Cricets, a distant frog and hundreds if not thousands of roosters nearby and in distance awakes me perfectly at 5 am. Ganvie is Africas largest community on water, 39000 people on tiny islands and stilt houses.
I slept surpisingly good on my thin sleepingbag and a double folded plastic carpet just on top of the one layer wooden planks, the stilt house floor (be aware of your mobile phone...) . The house sometimes moves with a bigger wave from a motordriven canoe passes with its swell. I catch the first thoughts about where I am and formulate it in words before getting dressed. I am here to see, a great reference and somehow document Africas largest community on water and importantly make some connections with a school maybe for an idea of an exchange project. We will start the day now at 5, going fishing with my guide an architect, 29 years old, married with one wife and a 5 month kid. His house is smaller and her two early teenage brothers live with them in a three room house, which was 16 or maybe 20 sqm. Heibert showed it to me yesterday as we were taking a night promenade in the village. A promenade here means me sitting with him in a kannoe made of a few big long wooden planks and his friend standing in the back like the taxidrivers in Vennice. It takes us about 10 min to come to his place from his brothers where I stay. Huberts house is low in cieling and about 1,5 m above the lakes level at the moment. He tells me the level can differ up to two metres.
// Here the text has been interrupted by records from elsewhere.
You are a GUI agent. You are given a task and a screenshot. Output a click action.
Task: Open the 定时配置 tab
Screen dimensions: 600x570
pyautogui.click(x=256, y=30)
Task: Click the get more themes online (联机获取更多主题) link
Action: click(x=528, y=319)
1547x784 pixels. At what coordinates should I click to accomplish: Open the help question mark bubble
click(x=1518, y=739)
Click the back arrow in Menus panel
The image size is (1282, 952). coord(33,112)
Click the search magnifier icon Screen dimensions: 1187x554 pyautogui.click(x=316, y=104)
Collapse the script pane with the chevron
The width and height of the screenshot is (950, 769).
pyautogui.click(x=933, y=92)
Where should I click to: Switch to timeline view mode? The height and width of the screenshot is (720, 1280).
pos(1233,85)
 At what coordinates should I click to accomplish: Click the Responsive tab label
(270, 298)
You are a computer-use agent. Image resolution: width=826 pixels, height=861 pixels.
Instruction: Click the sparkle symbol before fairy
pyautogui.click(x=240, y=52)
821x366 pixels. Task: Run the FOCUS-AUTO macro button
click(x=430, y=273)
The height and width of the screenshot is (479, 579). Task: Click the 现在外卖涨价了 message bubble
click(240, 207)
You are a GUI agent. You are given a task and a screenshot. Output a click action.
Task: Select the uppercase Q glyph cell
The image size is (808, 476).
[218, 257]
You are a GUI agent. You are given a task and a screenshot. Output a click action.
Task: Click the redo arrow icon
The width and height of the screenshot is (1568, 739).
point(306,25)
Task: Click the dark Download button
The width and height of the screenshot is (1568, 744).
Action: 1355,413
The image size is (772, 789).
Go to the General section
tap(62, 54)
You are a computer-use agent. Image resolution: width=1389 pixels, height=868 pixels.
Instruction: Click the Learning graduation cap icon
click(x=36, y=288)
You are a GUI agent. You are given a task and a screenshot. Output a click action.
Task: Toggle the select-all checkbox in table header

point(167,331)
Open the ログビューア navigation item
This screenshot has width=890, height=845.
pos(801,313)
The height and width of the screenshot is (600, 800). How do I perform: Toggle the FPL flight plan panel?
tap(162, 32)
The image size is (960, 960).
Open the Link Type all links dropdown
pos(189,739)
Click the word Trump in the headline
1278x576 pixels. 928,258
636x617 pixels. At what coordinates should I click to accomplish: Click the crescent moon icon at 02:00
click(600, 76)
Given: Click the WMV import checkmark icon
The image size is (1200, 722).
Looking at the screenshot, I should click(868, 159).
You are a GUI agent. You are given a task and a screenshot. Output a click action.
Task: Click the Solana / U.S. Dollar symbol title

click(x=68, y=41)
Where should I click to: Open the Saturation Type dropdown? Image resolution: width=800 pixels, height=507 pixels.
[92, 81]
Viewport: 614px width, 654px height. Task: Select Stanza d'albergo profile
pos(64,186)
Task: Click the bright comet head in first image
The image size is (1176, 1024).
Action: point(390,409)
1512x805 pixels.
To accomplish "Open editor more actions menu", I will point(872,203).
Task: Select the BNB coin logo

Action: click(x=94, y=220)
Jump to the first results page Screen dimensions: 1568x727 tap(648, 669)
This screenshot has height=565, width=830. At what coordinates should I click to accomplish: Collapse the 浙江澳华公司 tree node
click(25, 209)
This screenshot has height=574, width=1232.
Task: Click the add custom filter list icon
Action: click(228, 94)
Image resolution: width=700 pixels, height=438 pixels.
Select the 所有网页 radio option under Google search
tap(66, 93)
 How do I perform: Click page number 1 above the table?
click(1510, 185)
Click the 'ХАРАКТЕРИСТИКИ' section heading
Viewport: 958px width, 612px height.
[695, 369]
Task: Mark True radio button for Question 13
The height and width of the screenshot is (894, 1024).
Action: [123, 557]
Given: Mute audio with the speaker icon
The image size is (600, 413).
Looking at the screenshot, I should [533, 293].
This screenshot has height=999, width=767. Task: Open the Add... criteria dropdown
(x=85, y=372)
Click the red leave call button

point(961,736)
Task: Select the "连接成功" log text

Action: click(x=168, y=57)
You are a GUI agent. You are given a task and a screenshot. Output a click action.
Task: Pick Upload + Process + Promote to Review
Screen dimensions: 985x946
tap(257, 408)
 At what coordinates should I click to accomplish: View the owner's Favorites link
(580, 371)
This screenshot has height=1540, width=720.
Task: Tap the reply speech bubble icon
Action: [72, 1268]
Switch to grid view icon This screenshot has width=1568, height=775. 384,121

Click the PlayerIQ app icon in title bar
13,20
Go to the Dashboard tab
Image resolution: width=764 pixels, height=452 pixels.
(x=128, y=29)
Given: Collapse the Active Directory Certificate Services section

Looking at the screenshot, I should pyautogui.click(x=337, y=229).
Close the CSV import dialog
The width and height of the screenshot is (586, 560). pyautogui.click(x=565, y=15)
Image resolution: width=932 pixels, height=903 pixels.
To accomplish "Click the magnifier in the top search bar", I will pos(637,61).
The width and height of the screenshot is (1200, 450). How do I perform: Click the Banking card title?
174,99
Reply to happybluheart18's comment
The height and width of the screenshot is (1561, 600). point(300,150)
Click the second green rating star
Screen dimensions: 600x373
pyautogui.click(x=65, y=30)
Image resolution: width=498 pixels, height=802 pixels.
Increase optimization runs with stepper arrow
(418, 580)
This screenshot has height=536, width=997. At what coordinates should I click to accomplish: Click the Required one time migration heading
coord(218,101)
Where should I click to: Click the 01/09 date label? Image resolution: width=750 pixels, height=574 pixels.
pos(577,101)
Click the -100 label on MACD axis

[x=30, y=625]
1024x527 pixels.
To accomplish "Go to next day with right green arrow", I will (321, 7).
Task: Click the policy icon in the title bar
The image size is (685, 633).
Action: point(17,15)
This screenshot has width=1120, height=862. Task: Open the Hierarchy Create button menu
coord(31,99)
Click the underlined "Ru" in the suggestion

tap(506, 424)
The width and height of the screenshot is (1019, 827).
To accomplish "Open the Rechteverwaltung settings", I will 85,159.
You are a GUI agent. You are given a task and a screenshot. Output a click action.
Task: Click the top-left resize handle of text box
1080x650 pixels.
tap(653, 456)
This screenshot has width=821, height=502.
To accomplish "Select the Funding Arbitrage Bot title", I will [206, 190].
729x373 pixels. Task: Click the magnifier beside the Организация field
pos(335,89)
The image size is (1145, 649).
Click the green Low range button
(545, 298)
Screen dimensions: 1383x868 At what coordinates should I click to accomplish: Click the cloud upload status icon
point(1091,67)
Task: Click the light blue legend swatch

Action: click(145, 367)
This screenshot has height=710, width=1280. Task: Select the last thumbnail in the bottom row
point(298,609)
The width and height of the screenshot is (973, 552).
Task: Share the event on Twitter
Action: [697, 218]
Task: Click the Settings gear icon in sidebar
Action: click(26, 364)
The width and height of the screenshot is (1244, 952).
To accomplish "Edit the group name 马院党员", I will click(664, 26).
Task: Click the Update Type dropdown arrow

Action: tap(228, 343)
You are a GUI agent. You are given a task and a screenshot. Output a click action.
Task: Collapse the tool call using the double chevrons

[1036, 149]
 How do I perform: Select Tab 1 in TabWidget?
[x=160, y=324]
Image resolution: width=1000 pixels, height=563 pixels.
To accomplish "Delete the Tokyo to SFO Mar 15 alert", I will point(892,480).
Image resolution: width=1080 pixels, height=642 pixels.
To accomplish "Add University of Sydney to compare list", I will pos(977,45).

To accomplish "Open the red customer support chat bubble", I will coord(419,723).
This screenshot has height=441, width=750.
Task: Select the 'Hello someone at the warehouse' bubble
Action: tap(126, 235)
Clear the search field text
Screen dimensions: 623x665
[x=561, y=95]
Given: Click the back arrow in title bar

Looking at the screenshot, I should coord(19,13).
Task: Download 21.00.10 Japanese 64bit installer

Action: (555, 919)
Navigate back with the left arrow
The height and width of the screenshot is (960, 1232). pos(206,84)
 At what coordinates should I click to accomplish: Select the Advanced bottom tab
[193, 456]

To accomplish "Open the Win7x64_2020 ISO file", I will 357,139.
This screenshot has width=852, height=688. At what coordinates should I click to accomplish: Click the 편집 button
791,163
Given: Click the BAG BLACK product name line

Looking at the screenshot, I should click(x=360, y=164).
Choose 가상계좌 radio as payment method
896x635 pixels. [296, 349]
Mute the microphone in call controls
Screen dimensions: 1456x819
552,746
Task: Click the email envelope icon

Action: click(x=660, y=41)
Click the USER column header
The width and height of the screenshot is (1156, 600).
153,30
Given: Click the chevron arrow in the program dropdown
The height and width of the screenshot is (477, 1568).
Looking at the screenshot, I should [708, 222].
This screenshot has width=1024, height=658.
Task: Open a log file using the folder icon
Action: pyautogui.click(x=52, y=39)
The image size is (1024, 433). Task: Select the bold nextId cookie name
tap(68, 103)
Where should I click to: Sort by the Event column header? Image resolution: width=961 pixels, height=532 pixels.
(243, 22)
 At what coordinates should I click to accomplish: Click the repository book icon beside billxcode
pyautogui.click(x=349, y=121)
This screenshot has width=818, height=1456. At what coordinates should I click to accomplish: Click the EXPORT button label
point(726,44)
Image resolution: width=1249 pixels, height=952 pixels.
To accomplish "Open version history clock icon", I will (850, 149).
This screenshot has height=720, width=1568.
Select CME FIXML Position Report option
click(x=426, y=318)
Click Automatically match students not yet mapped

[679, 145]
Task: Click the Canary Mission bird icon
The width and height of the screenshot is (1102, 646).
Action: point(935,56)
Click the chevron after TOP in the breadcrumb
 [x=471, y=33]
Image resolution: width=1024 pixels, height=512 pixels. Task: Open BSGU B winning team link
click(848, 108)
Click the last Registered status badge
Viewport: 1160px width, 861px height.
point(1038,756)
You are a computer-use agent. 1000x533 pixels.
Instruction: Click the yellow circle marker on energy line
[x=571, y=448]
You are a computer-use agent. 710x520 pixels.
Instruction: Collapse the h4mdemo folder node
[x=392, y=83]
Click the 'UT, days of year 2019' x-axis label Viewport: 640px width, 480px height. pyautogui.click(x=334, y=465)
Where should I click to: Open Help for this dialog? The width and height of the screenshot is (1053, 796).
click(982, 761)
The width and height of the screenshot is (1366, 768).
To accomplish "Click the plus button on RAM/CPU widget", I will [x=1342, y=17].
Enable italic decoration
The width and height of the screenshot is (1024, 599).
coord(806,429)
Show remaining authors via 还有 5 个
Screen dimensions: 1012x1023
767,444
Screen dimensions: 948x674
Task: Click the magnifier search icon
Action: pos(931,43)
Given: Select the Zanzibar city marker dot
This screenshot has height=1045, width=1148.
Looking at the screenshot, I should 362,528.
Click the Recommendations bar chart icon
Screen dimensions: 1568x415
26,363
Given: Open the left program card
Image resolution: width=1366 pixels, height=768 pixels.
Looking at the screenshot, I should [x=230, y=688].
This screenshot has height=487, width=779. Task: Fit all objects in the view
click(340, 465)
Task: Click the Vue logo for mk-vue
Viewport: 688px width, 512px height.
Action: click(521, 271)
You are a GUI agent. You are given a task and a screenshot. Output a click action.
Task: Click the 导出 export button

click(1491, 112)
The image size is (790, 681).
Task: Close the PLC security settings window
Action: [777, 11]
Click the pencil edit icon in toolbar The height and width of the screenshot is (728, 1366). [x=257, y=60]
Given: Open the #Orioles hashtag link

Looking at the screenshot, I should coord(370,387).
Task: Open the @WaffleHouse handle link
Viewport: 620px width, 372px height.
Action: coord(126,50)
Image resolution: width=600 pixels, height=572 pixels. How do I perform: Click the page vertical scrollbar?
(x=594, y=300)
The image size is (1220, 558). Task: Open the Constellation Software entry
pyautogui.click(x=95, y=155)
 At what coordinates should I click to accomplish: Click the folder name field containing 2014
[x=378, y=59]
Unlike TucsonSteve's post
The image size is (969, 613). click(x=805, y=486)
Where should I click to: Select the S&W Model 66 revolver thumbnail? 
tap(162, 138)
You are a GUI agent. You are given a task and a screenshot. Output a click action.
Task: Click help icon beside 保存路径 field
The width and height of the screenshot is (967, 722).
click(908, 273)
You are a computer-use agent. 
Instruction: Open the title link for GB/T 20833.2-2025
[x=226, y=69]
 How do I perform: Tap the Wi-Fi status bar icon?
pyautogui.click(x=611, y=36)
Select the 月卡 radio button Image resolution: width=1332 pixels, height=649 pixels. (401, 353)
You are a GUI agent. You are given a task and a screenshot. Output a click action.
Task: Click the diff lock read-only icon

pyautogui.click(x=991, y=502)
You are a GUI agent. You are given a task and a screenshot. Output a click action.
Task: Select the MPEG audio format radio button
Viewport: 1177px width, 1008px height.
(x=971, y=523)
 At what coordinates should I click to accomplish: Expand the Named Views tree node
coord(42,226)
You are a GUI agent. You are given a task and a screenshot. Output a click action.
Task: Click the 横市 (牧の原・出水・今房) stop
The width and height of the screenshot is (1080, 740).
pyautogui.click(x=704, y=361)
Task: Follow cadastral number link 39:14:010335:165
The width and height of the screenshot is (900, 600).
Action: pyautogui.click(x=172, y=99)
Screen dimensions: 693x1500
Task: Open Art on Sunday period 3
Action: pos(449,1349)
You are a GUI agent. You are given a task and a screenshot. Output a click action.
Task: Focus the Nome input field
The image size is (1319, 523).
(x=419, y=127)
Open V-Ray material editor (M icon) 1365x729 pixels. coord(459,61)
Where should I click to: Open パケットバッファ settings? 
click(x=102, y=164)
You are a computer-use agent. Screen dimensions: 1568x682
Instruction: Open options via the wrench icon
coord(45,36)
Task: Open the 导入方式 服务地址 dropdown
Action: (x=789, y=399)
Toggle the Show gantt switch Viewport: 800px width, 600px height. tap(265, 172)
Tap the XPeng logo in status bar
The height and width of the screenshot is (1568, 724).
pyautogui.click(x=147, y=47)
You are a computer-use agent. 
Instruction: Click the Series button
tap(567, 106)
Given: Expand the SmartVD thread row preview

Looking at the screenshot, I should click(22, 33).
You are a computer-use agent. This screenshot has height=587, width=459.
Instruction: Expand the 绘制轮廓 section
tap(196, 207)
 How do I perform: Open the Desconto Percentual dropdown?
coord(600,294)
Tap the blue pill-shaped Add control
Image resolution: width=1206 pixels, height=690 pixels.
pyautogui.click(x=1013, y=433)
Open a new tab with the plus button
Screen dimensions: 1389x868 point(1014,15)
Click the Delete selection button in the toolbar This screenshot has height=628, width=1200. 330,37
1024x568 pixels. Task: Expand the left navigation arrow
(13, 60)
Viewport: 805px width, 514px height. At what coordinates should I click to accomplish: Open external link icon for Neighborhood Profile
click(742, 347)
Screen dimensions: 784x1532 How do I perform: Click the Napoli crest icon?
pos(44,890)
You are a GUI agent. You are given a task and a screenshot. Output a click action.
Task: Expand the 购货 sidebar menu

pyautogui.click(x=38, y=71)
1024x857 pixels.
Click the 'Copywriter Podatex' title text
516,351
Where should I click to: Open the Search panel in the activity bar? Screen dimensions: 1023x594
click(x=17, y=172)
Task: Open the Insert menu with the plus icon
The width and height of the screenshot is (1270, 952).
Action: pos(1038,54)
As I am writing this I am on the doc - porch of his brothers house. Here lives his mother and father and maybe 3-4 kids. We all had dinner together yestarday. About 8 of us sitting around a well built wooden table and matching armchairs built by the father who is a carpenter. Armchairs but no cousions. I did not ask but it can be that coussions would get too damp or that they have prioritised differently because of poverty. Anyway right now I see the dark silhuette of some 20 one-family houses on the other riverbank some 50 m away. I can here loud singing from one place and children screaming and people talking distantly. Also boat motors coming and going and the sound of wood against wood as oars hit the canoes. It is so awake at 5 in the morning. Two lights are blinking. A green one on the left and a red one two the right showing the riverpath in the night. Hubert and his friend picks me up and we float slowly in the nightlight towards many canoes lit by oil lamps. Every cannoe with an oil lamp is selling food or buying fish from the incoming fishermen. It is a low calm conversation between the parties buying and selling. Every now and then the vendors shouts something loudly advertising there goods. The buyer provides the pot for there food and it gets filled with food. If you you dont have a pot yourself you get rice, tomatoesauce, greens, fish and pepperpaste in a small thin, plastic bag. Between the kanoes flows seeweed. A problem in the village when lake level is high. It makes roads smaller. And very difficult for the bigger cannoes to get to there houses in the narrow canals.
It suddenly gets lighter. The night turns to day and with that arrives the colorfully paterned cloths.
Now I see that the boats selling are tide to fixed sticks in the water making the cannoe stay in one place.
Could this be the future somehow? When see levels rise? How many islands, villages, cities will have roads turning into waterways? 44% of the world population lives in near coastal areas.